((
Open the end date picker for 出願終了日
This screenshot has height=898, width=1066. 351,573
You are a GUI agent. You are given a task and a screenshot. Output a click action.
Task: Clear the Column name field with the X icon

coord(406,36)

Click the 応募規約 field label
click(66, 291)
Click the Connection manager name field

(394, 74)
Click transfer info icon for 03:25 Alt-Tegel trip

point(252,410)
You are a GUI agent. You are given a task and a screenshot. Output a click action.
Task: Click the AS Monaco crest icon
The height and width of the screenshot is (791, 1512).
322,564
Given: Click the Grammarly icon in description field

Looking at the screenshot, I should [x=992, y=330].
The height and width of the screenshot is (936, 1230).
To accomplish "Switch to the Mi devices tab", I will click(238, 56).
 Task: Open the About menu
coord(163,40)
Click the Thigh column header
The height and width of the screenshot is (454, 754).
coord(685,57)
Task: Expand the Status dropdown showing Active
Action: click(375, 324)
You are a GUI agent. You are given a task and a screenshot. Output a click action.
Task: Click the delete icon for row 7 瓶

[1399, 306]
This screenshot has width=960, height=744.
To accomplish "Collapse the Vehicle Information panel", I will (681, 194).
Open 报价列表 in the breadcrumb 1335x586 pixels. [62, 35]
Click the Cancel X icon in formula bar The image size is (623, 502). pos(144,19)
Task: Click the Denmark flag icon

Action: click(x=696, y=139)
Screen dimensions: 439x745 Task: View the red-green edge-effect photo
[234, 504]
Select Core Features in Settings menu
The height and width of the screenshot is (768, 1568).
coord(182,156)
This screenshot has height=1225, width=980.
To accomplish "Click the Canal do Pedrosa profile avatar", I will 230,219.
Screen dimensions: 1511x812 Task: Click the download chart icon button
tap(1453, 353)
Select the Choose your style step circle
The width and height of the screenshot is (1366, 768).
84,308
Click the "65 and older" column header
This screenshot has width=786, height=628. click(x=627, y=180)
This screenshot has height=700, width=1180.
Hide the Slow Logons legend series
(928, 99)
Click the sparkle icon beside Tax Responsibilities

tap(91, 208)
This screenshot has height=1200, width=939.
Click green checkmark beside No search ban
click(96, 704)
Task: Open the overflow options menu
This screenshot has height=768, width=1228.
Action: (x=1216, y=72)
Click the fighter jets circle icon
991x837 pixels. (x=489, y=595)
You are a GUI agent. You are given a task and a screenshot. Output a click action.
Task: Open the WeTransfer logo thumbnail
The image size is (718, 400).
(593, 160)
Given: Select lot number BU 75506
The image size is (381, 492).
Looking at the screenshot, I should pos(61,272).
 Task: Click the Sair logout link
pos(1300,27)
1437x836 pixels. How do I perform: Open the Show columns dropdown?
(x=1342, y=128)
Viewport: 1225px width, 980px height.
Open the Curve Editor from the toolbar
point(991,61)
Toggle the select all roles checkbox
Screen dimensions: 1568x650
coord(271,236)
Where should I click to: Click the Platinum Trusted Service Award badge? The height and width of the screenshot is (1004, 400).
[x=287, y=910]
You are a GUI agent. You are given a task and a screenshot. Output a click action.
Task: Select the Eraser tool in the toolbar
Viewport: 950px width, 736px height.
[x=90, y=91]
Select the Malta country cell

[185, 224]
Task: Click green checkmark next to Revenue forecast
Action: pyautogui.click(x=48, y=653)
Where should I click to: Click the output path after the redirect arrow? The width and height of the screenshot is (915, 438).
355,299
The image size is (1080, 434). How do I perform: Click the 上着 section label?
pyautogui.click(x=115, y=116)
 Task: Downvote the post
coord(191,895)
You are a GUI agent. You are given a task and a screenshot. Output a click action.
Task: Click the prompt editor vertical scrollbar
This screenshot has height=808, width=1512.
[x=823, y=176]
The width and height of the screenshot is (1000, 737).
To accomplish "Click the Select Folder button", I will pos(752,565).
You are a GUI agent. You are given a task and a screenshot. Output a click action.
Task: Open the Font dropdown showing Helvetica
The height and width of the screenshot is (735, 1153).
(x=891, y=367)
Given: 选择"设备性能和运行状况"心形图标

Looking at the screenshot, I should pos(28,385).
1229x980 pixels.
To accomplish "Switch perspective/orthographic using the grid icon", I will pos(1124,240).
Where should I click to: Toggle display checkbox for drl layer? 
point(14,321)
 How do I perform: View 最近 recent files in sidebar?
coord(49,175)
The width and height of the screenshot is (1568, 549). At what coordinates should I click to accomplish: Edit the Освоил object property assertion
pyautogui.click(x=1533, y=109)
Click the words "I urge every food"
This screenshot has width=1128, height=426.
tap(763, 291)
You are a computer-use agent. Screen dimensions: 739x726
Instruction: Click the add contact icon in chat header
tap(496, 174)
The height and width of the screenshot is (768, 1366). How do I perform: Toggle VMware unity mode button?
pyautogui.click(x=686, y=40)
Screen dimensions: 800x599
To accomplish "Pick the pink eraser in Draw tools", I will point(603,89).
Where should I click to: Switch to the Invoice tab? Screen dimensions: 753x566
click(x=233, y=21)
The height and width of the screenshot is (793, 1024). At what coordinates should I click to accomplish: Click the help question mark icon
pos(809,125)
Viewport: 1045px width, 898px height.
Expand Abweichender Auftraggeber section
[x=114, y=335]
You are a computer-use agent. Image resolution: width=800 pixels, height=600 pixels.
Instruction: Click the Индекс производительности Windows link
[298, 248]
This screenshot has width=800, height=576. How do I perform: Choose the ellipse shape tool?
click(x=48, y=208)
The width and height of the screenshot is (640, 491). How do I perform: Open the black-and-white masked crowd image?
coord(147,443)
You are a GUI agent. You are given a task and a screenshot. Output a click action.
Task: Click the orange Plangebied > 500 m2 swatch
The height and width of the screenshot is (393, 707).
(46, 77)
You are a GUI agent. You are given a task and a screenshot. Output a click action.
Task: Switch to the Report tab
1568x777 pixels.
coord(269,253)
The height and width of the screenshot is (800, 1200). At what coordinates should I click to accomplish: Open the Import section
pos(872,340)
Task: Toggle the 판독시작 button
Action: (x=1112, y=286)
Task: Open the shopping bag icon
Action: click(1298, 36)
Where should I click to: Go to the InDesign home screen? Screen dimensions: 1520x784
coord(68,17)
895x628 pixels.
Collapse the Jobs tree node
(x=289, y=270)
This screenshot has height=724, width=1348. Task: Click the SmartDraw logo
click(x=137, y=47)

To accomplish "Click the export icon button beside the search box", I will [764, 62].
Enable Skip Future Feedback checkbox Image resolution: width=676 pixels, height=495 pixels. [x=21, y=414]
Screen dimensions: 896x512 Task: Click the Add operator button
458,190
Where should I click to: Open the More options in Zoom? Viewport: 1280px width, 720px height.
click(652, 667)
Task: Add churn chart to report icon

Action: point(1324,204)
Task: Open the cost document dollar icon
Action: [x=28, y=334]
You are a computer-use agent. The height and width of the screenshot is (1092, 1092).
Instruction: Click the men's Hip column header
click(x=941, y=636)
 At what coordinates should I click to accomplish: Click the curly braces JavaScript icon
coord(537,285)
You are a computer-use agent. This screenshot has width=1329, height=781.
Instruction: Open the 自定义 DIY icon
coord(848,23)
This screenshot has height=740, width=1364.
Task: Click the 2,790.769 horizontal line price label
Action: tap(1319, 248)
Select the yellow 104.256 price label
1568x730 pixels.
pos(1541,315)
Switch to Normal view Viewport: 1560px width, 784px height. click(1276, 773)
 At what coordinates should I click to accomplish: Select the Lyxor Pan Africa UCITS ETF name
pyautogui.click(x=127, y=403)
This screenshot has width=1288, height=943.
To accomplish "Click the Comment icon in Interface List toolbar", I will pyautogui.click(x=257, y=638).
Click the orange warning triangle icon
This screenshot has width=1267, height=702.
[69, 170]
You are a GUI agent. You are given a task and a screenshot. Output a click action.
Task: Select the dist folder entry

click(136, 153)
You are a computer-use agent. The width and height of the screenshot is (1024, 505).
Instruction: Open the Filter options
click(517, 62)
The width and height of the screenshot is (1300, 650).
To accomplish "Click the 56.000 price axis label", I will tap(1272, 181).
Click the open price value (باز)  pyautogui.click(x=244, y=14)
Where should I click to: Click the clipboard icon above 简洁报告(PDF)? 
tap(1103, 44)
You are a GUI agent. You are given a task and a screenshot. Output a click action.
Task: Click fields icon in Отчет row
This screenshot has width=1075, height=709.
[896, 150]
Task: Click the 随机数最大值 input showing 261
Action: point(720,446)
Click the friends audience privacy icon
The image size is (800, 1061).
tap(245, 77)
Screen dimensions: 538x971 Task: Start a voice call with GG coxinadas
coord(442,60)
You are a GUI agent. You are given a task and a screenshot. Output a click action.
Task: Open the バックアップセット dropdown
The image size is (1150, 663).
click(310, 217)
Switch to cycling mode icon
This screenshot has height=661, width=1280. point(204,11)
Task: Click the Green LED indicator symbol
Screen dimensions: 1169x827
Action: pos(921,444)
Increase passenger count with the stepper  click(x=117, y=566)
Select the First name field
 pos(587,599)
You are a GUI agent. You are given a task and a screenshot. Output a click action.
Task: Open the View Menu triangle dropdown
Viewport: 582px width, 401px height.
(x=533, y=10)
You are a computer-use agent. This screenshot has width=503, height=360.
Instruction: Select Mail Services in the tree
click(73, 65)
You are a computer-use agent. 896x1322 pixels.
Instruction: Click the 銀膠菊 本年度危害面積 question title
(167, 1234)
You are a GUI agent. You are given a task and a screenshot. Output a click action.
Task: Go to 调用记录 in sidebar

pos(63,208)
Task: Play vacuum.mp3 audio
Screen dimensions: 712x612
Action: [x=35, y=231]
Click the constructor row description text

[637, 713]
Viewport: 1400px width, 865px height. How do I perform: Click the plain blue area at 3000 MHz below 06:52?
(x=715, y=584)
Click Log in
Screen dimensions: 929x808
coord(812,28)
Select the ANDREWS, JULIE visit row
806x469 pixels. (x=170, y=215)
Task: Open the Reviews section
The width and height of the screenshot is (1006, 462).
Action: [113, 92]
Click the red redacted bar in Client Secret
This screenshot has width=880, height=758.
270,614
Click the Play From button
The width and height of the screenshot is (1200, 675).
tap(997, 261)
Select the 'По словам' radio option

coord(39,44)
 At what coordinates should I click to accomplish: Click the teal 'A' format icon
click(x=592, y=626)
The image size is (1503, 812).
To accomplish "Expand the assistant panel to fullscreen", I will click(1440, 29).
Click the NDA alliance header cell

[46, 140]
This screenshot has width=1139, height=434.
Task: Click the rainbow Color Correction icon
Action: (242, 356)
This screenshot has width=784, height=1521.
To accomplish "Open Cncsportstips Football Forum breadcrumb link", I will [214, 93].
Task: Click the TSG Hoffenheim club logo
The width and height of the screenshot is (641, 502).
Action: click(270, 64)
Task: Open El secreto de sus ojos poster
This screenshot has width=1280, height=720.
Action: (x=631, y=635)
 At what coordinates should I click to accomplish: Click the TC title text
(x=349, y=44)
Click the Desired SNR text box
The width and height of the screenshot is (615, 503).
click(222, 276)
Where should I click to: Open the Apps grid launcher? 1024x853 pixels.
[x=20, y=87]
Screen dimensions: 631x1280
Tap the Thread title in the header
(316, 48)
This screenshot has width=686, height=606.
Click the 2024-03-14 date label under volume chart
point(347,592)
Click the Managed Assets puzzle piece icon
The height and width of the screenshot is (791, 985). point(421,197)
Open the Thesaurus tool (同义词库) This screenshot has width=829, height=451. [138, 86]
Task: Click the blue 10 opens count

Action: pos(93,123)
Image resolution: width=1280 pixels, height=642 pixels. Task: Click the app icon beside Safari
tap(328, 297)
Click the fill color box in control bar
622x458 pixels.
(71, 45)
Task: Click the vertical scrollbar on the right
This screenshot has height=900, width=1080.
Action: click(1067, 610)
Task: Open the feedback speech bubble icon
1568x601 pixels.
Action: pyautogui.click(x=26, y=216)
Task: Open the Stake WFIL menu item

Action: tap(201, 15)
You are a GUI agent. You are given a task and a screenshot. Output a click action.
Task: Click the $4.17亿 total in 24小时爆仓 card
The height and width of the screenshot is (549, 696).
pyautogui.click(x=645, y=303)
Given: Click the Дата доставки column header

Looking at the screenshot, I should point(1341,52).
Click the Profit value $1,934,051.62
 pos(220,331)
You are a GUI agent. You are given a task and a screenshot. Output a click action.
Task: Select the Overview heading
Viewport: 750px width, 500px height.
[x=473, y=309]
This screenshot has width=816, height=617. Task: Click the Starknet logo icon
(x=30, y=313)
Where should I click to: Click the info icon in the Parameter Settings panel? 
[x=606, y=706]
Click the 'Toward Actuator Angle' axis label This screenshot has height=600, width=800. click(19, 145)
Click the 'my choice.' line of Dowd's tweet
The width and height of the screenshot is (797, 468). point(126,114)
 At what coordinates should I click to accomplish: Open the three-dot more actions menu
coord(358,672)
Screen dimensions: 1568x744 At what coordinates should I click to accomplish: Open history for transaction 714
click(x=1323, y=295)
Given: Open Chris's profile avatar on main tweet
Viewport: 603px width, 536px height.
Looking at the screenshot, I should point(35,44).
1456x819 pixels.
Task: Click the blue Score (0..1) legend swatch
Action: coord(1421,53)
))
## DIRECTIONS FOR THIS TASK
Each line above with the word "axis" needs to be copied.

## RESPONSE TO THE EXERCISE
To accomplish "Click the 56.000 price axis label", I will tap(1272, 181).
Click the 'Toward Actuator Angle' axis label This screenshot has height=600, width=800. click(19, 145)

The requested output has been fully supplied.